§ WRITTEN TASK:
Recast every one of the rows below as a JSON list of strings, with one string per line. Leave out blank lines.

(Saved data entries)
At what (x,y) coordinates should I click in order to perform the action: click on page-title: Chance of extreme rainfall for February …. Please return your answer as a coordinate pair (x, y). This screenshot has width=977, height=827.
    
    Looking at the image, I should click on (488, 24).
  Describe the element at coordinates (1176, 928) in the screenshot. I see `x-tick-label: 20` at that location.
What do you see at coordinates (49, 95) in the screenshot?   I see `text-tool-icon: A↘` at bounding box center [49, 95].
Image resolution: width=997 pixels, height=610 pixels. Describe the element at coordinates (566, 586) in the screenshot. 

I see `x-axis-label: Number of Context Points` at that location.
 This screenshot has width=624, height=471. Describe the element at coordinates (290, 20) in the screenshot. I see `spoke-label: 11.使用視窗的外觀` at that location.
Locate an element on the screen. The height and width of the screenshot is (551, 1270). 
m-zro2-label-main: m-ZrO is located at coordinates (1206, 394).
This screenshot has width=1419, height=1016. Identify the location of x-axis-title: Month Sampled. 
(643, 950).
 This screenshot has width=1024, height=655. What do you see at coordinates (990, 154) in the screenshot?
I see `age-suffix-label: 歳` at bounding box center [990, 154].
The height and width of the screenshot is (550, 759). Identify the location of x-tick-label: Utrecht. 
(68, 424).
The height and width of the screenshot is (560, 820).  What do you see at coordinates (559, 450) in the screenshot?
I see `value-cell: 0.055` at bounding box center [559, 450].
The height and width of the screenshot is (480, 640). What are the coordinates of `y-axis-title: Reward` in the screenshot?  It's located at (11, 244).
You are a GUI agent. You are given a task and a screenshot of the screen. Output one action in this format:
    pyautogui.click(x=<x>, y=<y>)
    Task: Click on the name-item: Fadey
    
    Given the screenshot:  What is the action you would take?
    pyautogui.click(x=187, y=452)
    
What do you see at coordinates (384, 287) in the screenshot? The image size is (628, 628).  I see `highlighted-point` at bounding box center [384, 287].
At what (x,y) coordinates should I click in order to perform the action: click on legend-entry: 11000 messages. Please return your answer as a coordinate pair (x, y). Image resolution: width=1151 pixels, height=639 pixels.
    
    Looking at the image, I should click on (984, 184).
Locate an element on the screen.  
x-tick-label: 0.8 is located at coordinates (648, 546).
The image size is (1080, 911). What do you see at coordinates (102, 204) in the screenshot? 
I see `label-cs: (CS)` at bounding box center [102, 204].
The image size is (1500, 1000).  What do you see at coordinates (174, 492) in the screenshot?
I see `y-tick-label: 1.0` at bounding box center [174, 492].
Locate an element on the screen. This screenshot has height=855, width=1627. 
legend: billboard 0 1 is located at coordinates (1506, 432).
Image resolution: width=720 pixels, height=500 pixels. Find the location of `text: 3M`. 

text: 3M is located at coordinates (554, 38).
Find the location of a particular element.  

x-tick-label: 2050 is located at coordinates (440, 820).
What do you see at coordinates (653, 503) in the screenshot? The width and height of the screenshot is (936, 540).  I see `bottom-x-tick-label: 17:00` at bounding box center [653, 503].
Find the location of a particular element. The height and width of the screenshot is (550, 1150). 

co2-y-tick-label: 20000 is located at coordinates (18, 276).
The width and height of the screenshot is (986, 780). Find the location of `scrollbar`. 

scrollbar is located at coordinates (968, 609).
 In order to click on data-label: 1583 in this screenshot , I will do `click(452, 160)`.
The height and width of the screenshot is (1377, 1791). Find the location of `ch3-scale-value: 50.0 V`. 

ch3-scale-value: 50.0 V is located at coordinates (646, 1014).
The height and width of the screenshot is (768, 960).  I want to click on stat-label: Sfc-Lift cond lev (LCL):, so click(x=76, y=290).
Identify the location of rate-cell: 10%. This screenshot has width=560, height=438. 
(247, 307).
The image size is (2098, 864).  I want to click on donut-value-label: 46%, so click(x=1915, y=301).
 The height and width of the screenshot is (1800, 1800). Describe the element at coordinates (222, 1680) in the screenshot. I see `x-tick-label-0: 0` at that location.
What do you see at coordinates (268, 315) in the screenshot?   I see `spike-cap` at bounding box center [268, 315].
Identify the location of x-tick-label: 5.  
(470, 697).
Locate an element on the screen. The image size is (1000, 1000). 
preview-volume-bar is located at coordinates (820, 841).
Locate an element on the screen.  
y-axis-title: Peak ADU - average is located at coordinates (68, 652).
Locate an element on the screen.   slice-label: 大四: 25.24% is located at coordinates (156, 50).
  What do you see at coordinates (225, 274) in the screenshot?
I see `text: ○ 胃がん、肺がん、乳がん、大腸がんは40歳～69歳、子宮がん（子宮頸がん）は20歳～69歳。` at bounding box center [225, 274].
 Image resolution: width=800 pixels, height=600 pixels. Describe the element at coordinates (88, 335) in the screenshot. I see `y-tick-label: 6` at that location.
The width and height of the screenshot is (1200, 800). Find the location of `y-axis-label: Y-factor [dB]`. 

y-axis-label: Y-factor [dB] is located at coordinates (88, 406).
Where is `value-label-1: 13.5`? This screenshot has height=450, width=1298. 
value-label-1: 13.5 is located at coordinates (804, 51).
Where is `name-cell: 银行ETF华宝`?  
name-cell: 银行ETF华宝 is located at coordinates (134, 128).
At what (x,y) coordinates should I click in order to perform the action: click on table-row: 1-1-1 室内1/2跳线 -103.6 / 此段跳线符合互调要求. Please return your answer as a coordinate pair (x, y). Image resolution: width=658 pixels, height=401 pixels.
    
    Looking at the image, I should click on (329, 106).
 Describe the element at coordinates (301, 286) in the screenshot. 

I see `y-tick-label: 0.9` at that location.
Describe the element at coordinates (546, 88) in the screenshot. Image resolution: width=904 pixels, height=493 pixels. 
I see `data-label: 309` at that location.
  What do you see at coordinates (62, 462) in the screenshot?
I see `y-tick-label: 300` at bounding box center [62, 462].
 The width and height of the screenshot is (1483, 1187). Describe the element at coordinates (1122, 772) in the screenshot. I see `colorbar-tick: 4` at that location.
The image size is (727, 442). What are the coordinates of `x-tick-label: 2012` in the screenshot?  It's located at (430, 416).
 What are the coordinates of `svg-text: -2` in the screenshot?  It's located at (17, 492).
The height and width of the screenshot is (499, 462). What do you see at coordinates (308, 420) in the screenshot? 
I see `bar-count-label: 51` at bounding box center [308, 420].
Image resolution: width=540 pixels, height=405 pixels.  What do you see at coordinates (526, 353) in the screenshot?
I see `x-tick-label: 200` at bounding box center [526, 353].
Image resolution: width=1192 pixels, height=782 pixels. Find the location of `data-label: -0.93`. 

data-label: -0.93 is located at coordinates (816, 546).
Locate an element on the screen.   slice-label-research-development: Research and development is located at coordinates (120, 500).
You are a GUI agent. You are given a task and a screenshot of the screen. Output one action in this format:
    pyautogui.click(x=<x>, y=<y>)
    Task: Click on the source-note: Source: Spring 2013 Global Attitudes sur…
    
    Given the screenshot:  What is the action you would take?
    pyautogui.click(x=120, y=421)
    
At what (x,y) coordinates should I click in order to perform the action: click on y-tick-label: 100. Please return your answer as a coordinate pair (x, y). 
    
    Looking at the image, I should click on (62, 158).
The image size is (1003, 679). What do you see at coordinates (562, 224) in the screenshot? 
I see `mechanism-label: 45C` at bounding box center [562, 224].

§ SOLUTION TO THIS PROBLEM:
[
  "At what (x,y) coordinates should I click in order to perform the action: click on page-title: Chance of extreme rainfall for February …. Please return your answer as a coordinate pair (x, y). This screenshot has width=977, height=827.",
  "    Looking at the image, I should click on (488, 24).",
  "  Describe the element at coordinates (1176, 928) in the screenshot. I see `x-tick-label: 20` at that location.",
  "What do you see at coordinates (49, 95) in the screenshot?   I see `text-tool-icon: A↘` at bounding box center [49, 95].",
  "Image resolution: width=997 pixels, height=610 pixels. Describe the element at coordinates (566, 586) in the screenshot. ",
  "I see `x-axis-label: Number of Context Points` at that location.",
  " This screenshot has width=624, height=471. Describe the element at coordinates (290, 20) in the screenshot. I see `spoke-label: 11.使用視窗的外觀` at that location.",
  "Locate an element on the screen. The height and width of the screenshot is (551, 1270). ",
  "m-zro2-label-main: m-ZrO is located at coordinates (1206, 394).",
  "This screenshot has width=1419, height=1016. Identify the location of x-axis-title: Month Sampled. ",
  "(643, 950).",
  " This screenshot has width=1024, height=655. What do you see at coordinates (990, 154) in the screenshot?",
  "I see `age-suffix-label: 歳` at bounding box center [990, 154].",
  "The height and width of the screenshot is (550, 759). Identify the location of x-tick-label: Utrecht. ",
  "(68, 424).",
  "The height and width of the screenshot is (560, 820).  What do you see at coordinates (559, 450) in the screenshot?",
  "I see `value-cell: 0.055` at bounding box center [559, 450].",
  "The height and width of the screenshot is (480, 640). What are the coordinates of `y-axis-title: Reward` in the screenshot?  It's located at (11, 244).",
  "You are a GUI agent. You are given a task and a screenshot of the screen. Output one action in this format:",
  "    pyautogui.click(x=<x>, y=<y>)",
  "    Task: Click on the name-item: Fadey",
  "    Given the screenshot:  What is the action you would take?",
  "    pyautogui.click(x=187, y=452)",
  "What do you see at coordinates (384, 287) in the screenshot? The image size is (628, 628).  I see `highlighted-point` at bounding box center [384, 287].",
  "At what (x,y) coordinates should I click in order to perform the action: click on legend-entry: 11000 messages. Please return your answer as a coordinate pair (x, y). Image resolution: width=1151 pixels, height=639 pixels.",
  "    Looking at the image, I should click on (984, 184).",
  "Locate an element on the screen.  ",
  "x-tick-label: 0.8 is located at coordinates (648, 546).",
  "The image size is (1080, 911). What do you see at coordinates (102, 204) in the screenshot? ",
  "I see `label-cs: (CS)` at bounding box center [102, 204].",
  "The image size is (1500, 1000).  What do you see at coordinates (174, 492) in the screenshot?",
  "I see `y-tick-label: 1.0` at bounding box center [174, 492].",
  "Locate an element on the screen. This screenshot has height=855, width=1627. ",
  "legend: billboard 0 1 is located at coordinates (1506, 432).",
  "Image resolution: width=720 pixels, height=500 pixels. Find the location of `text: 3M`. ",
  "text: 3M is located at coordinates (554, 38).",
  "Find the location of a particular element.  ",
  "x-tick-label: 2050 is located at coordinates (440, 820).",
  "What do you see at coordinates (653, 503) in the screenshot? The width and height of the screenshot is (936, 540).  I see `bottom-x-tick-label: 17:00` at bounding box center [653, 503].",
  "Find the location of a particular element. The height and width of the screenshot is (550, 1150). ",
  "co2-y-tick-label: 20000 is located at coordinates (18, 276).",
  "The width and height of the screenshot is (986, 780). Find the location of `scrollbar`. ",
  "scrollbar is located at coordinates (968, 609).",
  " In order to click on data-label: 1583 in this screenshot , I will do `click(452, 160)`.",
  "The height and width of the screenshot is (1377, 1791). Find the location of `ch3-scale-value: 50.0 V`. ",
  "ch3-scale-value: 50.0 V is located at coordinates (646, 1014).",
  "The height and width of the screenshot is (768, 960).  I want to click on stat-label: Sfc-Lift cond lev (LCL):, so click(x=76, y=290).",
  "Identify the location of rate-cell: 10%. This screenshot has width=560, height=438. ",
  "(247, 307).",
  "The image size is (2098, 864).  I want to click on donut-value-label: 46%, so click(x=1915, y=301).",
  " The height and width of the screenshot is (1800, 1800). Describe the element at coordinates (222, 1680) in the screenshot. I see `x-tick-label-0: 0` at that location.",
  "What do you see at coordinates (268, 315) in the screenshot?   I see `spike-cap` at bounding box center [268, 315].",
  "Identify the location of x-tick-label: 5.  ",
  "(470, 697).",
  "Locate an element on the screen. The image size is (1000, 1000). ",
  "preview-volume-bar is located at coordinates (820, 841).",
  "Locate an element on the screen.  ",
  "y-axis-title: Peak ADU - average is located at coordinates (68, 652).",
  "Locate an element on the screen.   slice-label: 大四: 25.24% is located at coordinates (156, 50).",
  "  What do you see at coordinates (225, 274) in the screenshot?",
  "I see `text: ○ 胃がん、肺がん、乳がん、大腸がんは40歳～69歳、子宮がん（子宮頸がん）は20歳～69歳。` at bounding box center [225, 274].",
  " Image resolution: width=800 pixels, height=600 pixels. Describe the element at coordinates (88, 335) in the screenshot. I see `y-tick-label: 6` at that location.",
  "The width and height of the screenshot is (1200, 800). Find the location of `y-axis-label: Y-factor [dB]`. ",
  "y-axis-label: Y-factor [dB] is located at coordinates (88, 406).",
  "Where is `value-label-1: 13.5`? This screenshot has height=450, width=1298. ",
  "value-label-1: 13.5 is located at coordinates (804, 51).",
  "Where is `name-cell: 银行ETF华宝`?  ",
  "name-cell: 银行ETF华宝 is located at coordinates (134, 128).",
  "At what (x,y) coordinates should I click in order to perform the action: click on table-row: 1-1-1 室内1/2跳线 -103.6 / 此段跳线符合互调要求. Please return your answer as a coordinate pair (x, y). Image resolution: width=658 pixels, height=401 pixels.",
  "    Looking at the image, I should click on (329, 106).",
  " Describe the element at coordinates (301, 286) in the screenshot. ",
  "I see `y-tick-label: 0.9` at that location.",
  "Describe the element at coordinates (546, 88) in the screenshot. Image resolution: width=904 pixels, height=493 pixels. ",
  "I see `data-label: 309` at that location.",
  "  What do you see at coordinates (62, 462) in the screenshot?",
  "I see `y-tick-label: 300` at bounding box center [62, 462].",
  " The width and height of the screenshot is (1483, 1187). Describe the element at coordinates (1122, 772) in the screenshot. I see `colorbar-tick: 4` at that location.",
  "The image size is (727, 442). What are the coordinates of `x-tick-label: 2012` in the screenshot?  It's located at (430, 416).",
  " What are the coordinates of `svg-text: -2` in the screenshot?  It's located at (17, 492).",
  "The height and width of the screenshot is (499, 462). What do you see at coordinates (308, 420) in the screenshot? ",
  "I see `bar-count-label: 51` at bounding box center [308, 420].",
  "Image resolution: width=540 pixels, height=405 pixels.  What do you see at coordinates (526, 353) in the screenshot?",
  "I see `x-tick-label: 200` at bounding box center [526, 353].",
  "Image resolution: width=1192 pixels, height=782 pixels. Find the location of `data-label: -0.93`. ",
  "data-label: -0.93 is located at coordinates (816, 546).",
  "Locate an element on the screen.   slice-label-research-development: Research and development is located at coordinates (120, 500).",
  "You are a GUI agent. You are given a task and a screenshot of the screen. Output one action in this format:",
  "    pyautogui.click(x=<x>, y=<y>)",
  "    Task: Click on the source-note: Source: Spring 2013 Global Attitudes sur…",
  "    Given the screenshot:  What is the action you would take?",
  "    pyautogui.click(x=120, y=421)",
  "At what (x,y) coordinates should I click in order to perform the action: click on y-tick-label: 100. Please return your answer as a coordinate pair (x, y). ",
  "    Looking at the image, I should click on (62, 158).",
  "The image size is (1003, 679). What do you see at coordinates (562, 224) in the screenshot? ",
  "I see `mechanism-label: 45C` at bounding box center [562, 224]."
]